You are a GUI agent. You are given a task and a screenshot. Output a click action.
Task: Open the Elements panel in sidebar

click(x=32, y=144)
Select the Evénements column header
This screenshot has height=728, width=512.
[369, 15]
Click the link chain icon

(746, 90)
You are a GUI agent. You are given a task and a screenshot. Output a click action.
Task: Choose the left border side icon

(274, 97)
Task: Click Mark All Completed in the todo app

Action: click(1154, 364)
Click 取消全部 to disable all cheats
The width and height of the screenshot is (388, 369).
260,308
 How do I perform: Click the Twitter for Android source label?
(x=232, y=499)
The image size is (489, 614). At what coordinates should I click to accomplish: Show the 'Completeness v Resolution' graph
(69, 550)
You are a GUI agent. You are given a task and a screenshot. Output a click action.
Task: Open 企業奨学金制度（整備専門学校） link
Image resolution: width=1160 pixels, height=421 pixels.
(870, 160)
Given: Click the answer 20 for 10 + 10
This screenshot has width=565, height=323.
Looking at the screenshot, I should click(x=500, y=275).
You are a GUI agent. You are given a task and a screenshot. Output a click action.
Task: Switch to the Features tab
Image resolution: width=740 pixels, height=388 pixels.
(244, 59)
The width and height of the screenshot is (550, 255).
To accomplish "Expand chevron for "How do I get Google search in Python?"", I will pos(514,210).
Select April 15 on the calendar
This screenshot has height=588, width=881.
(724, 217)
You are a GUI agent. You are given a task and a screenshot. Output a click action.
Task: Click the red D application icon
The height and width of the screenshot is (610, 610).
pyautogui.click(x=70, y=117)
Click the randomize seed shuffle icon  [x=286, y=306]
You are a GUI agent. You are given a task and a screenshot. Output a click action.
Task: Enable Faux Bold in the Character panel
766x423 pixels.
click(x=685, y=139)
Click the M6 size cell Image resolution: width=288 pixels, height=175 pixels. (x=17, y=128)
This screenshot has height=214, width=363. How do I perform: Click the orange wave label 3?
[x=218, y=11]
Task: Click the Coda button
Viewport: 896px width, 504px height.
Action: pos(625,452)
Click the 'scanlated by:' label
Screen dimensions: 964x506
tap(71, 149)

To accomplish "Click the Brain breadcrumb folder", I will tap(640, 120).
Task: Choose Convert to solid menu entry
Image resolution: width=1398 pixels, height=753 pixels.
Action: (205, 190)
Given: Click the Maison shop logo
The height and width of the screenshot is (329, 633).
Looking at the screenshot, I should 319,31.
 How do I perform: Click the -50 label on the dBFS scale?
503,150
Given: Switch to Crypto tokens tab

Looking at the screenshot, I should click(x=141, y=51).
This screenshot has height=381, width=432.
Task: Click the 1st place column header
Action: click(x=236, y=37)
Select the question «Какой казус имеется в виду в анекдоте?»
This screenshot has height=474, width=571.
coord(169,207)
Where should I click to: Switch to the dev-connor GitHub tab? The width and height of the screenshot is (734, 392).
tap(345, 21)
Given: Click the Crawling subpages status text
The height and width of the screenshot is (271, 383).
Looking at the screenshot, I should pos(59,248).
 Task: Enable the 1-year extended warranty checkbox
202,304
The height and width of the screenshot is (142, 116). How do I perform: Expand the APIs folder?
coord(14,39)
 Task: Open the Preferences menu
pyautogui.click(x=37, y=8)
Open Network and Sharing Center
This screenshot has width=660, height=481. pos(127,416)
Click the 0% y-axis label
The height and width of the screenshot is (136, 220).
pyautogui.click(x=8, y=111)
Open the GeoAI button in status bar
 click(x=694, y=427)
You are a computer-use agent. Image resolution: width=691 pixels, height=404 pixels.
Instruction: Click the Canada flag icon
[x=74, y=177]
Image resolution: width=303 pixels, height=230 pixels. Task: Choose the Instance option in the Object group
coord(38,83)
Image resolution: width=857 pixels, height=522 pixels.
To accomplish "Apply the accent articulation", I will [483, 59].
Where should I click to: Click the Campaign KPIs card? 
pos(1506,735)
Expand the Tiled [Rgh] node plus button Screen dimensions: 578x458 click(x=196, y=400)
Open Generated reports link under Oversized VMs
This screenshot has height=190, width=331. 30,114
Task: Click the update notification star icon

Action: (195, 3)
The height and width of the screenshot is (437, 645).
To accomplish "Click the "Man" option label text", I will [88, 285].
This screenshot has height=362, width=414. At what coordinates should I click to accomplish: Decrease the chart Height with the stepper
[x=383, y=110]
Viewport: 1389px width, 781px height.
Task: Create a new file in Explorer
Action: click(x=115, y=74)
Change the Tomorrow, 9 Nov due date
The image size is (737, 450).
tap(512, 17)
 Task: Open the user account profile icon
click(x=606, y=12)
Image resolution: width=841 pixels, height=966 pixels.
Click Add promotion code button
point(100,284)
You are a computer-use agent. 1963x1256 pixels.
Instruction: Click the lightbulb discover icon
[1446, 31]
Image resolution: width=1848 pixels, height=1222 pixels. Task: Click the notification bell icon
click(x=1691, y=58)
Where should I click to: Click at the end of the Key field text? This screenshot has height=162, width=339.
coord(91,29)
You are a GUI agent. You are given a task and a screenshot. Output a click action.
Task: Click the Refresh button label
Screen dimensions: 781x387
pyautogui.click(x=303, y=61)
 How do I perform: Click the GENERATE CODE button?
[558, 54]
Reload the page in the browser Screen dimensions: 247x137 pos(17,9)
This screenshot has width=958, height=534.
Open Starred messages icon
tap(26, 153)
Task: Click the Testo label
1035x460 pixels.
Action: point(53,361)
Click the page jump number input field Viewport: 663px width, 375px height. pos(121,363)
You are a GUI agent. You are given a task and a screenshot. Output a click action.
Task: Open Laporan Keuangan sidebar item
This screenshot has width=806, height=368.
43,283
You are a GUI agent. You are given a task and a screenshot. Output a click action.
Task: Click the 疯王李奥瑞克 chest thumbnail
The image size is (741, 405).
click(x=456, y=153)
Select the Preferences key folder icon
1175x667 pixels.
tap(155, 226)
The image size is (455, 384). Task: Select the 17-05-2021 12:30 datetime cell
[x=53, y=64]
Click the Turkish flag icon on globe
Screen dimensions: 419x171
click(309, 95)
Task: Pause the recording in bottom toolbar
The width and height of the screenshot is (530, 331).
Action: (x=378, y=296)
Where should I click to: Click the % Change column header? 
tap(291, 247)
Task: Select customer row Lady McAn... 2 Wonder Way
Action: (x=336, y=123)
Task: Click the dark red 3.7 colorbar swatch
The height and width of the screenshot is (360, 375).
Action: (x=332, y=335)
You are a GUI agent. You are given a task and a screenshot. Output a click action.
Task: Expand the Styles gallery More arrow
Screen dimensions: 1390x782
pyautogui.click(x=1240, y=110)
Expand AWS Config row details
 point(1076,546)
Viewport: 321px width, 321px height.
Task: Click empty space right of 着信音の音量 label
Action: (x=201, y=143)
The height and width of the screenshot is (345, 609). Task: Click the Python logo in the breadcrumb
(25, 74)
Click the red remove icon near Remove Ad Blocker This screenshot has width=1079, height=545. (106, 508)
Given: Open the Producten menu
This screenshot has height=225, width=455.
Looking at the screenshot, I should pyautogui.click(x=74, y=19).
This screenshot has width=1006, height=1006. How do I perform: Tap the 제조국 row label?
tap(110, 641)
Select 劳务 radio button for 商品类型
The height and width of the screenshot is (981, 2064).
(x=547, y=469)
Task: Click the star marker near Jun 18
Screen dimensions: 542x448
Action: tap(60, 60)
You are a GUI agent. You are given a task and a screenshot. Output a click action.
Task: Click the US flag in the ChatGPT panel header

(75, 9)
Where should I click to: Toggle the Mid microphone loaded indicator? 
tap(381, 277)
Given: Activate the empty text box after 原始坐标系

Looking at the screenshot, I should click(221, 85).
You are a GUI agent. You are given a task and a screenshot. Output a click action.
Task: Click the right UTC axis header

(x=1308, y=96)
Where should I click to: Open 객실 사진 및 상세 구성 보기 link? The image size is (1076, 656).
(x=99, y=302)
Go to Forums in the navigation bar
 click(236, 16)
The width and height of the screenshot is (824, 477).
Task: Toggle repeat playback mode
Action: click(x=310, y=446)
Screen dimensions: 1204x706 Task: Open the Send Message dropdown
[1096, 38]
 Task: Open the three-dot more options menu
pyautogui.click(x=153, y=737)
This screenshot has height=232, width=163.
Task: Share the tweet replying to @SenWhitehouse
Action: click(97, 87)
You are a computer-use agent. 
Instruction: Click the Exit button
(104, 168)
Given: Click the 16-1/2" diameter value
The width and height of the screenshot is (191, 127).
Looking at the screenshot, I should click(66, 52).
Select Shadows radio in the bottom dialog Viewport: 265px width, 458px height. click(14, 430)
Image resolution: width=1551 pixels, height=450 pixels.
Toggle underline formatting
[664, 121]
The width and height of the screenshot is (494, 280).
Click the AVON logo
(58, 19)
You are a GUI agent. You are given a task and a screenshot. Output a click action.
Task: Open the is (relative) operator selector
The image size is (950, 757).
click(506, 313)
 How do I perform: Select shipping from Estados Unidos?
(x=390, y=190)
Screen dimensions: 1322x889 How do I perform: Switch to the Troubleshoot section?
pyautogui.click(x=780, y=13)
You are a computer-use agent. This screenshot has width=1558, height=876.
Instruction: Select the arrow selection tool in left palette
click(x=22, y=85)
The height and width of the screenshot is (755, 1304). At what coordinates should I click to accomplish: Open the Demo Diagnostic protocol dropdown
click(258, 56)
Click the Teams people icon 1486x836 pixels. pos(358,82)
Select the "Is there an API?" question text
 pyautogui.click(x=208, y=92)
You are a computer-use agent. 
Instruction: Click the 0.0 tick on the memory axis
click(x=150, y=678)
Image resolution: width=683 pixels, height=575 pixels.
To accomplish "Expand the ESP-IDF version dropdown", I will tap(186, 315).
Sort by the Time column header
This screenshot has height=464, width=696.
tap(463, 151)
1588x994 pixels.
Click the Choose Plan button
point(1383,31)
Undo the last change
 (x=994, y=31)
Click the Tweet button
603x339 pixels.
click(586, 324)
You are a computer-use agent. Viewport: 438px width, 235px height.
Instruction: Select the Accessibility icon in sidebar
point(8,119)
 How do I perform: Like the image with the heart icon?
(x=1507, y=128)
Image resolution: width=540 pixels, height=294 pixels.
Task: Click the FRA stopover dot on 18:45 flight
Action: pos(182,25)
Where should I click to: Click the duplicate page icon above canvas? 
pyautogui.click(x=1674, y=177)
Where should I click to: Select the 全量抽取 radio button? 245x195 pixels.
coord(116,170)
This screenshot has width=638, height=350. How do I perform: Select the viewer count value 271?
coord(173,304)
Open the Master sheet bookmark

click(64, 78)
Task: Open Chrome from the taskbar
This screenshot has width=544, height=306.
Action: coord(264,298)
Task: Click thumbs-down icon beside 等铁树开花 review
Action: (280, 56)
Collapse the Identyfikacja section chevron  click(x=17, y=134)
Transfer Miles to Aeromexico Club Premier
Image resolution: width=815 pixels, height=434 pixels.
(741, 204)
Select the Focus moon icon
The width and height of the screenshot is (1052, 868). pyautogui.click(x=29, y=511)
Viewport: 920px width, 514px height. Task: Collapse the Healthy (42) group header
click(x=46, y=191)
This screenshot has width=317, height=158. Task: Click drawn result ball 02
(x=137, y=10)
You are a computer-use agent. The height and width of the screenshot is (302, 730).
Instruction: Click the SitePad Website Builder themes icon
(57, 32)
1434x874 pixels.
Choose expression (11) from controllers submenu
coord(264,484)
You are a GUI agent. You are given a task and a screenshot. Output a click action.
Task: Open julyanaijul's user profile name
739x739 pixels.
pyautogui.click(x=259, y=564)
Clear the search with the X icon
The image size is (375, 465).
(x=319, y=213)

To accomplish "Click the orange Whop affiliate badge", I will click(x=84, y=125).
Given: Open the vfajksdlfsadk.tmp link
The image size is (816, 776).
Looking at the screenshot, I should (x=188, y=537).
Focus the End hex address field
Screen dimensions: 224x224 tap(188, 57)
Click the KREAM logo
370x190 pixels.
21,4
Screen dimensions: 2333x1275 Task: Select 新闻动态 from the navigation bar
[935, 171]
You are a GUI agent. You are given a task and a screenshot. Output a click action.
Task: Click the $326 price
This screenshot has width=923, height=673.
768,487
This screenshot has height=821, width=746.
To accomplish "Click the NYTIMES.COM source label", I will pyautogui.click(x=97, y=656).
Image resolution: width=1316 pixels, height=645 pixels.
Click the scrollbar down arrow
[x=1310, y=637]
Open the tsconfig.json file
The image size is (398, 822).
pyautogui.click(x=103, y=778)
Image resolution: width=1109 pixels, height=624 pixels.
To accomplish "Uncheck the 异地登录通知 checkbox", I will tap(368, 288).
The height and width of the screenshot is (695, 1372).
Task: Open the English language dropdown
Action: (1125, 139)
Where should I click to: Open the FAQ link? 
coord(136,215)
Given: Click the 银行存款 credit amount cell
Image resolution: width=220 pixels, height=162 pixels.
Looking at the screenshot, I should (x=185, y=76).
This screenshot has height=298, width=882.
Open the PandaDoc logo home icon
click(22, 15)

> **THE PROBLEM**
Please rewrite the part that opens with the line containing "Select the Preferences key folder icon" and closes with the line containing "Looking at the screenshot, I should click(221, 85).", putting "mic" in place of "microphone" and leaving everything else unchanged.

> **SOLUTION FOR THIS PROBLEM**
Select the Preferences key folder icon
1175x667 pixels.
tap(155, 226)
The image size is (455, 384). Task: Select the 17-05-2021 12:30 datetime cell
[x=53, y=64]
Click the Turkish flag icon on globe
Screen dimensions: 419x171
click(309, 95)
Task: Pause the recording in bottom toolbar
The width and height of the screenshot is (530, 331).
Action: (x=378, y=296)
Where should I click to: Click the % Change column header? 
tap(291, 247)
Task: Select customer row Lady McAn... 2 Wonder Way
Action: (x=336, y=123)
Task: Click the dark red 3.7 colorbar swatch
The height and width of the screenshot is (360, 375).
Action: (x=332, y=335)
You are a GUI agent. You are given a task and a screenshot. Output a click action.
Task: Expand the Styles gallery More arrow
Screen dimensions: 1390x782
pyautogui.click(x=1240, y=110)
Expand AWS Config row details
 point(1076,546)
Viewport: 321px width, 321px height.
Task: Click empty space right of 着信音の音量 label
Action: (x=201, y=143)
The height and width of the screenshot is (345, 609). Task: Click the Python logo in the breadcrumb
(25, 74)
Click the red remove icon near Remove Ad Blocker This screenshot has width=1079, height=545. (106, 508)
Given: Open the Producten menu
This screenshot has height=225, width=455.
Looking at the screenshot, I should pyautogui.click(x=74, y=19).
This screenshot has width=1006, height=1006. How do I perform: Tap the 제조국 row label?
tap(110, 641)
Select 劳务 radio button for 商品类型
The height and width of the screenshot is (981, 2064).
(x=547, y=469)
Task: Click the star marker near Jun 18
Screen dimensions: 542x448
Action: tap(60, 60)
You are a GUI agent. You are given a task and a screenshot. Output a click action.
Task: Click the US flag in the ChatGPT panel header

(75, 9)
Where should I click to: Toggle the Mid mic loaded indicator? 
tap(381, 277)
Given: Activate the empty text box after 原始坐标系

Looking at the screenshot, I should click(221, 85).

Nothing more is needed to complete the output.